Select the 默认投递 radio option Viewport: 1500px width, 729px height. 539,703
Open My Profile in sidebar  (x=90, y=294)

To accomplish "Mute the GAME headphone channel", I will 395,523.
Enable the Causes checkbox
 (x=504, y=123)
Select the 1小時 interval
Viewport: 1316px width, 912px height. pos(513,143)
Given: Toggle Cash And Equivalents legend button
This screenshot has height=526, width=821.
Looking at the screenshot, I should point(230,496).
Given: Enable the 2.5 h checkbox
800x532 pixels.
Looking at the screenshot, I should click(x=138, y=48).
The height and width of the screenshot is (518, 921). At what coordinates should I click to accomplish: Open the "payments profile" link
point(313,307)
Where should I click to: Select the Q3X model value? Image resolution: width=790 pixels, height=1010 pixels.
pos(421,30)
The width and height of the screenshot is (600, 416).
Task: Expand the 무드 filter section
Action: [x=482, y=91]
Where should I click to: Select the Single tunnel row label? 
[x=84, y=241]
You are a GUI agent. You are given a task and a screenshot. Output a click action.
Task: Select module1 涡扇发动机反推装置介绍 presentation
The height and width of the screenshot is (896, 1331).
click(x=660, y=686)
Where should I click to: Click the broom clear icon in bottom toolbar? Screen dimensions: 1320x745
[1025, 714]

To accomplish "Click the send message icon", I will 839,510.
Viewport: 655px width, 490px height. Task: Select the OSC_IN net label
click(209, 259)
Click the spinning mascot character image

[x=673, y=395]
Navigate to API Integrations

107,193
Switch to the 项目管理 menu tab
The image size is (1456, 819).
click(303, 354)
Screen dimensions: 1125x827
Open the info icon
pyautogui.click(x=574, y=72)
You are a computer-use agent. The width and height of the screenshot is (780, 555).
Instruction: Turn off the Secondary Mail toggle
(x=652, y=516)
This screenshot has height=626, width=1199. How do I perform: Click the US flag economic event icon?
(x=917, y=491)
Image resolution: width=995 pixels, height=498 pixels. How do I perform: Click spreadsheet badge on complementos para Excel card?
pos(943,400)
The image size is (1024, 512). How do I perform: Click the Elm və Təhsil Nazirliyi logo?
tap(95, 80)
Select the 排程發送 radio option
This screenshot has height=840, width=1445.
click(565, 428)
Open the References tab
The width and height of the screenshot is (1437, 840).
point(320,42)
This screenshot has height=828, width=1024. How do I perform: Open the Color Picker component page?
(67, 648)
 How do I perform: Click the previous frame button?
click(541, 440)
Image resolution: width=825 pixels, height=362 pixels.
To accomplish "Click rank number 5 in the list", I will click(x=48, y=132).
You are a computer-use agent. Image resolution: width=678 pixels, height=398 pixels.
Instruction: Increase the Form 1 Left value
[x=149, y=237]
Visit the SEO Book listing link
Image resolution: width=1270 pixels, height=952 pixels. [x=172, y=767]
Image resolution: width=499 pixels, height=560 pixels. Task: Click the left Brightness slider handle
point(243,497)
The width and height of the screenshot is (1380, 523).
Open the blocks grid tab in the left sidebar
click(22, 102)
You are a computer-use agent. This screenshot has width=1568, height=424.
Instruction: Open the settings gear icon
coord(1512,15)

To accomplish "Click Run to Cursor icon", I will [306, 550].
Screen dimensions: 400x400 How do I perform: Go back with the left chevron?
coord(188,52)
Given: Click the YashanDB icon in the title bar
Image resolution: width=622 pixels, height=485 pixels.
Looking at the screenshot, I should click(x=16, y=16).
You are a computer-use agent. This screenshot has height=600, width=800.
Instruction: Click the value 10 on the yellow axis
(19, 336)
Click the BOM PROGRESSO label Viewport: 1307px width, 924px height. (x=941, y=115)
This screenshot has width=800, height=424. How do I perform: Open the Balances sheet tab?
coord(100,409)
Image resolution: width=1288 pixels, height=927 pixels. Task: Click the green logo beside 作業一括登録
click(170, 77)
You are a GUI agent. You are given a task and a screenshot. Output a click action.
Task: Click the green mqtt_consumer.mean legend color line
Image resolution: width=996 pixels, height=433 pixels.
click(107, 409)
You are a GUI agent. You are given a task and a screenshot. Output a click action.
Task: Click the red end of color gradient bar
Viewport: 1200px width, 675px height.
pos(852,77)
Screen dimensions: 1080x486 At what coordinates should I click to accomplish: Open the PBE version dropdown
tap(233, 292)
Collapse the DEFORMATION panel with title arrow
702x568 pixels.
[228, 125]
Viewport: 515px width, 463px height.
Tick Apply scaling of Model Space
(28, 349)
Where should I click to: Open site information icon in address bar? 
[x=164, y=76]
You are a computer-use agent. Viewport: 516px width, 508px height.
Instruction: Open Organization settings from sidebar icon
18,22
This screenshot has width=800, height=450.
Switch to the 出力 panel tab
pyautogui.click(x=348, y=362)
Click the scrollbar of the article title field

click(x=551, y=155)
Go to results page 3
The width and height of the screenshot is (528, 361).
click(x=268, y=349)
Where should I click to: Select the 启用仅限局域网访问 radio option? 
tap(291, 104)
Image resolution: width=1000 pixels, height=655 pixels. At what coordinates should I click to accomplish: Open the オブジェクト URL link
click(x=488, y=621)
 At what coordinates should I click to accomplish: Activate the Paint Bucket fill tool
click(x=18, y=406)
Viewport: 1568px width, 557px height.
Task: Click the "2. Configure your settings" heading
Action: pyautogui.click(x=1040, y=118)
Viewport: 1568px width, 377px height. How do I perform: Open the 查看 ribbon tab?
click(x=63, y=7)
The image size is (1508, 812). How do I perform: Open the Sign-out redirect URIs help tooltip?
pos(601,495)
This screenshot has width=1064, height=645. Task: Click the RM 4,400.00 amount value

-- -- --

**Task directions:** Reproduce every row verbatim, from the line that contains "Given: Toggle Cash" down to the line that contains "[x=84, y=241]", both included.

**Complete answer:**
Given: Toggle Cash And Equivalents legend button
This screenshot has height=526, width=821.
Looking at the screenshot, I should point(230,496).
Given: Enable the 2.5 h checkbox
800x532 pixels.
Looking at the screenshot, I should click(x=138, y=48).
The height and width of the screenshot is (518, 921). At what coordinates should I click to accomplish: Open the "payments profile" link
point(313,307)
Where should I click to: Select the Q3X model value? Image resolution: width=790 pixels, height=1010 pixels.
pos(421,30)
The width and height of the screenshot is (600, 416).
Task: Expand the 무드 filter section
Action: [x=482, y=91]
Where should I click to: Select the Single tunnel row label? 
[x=84, y=241]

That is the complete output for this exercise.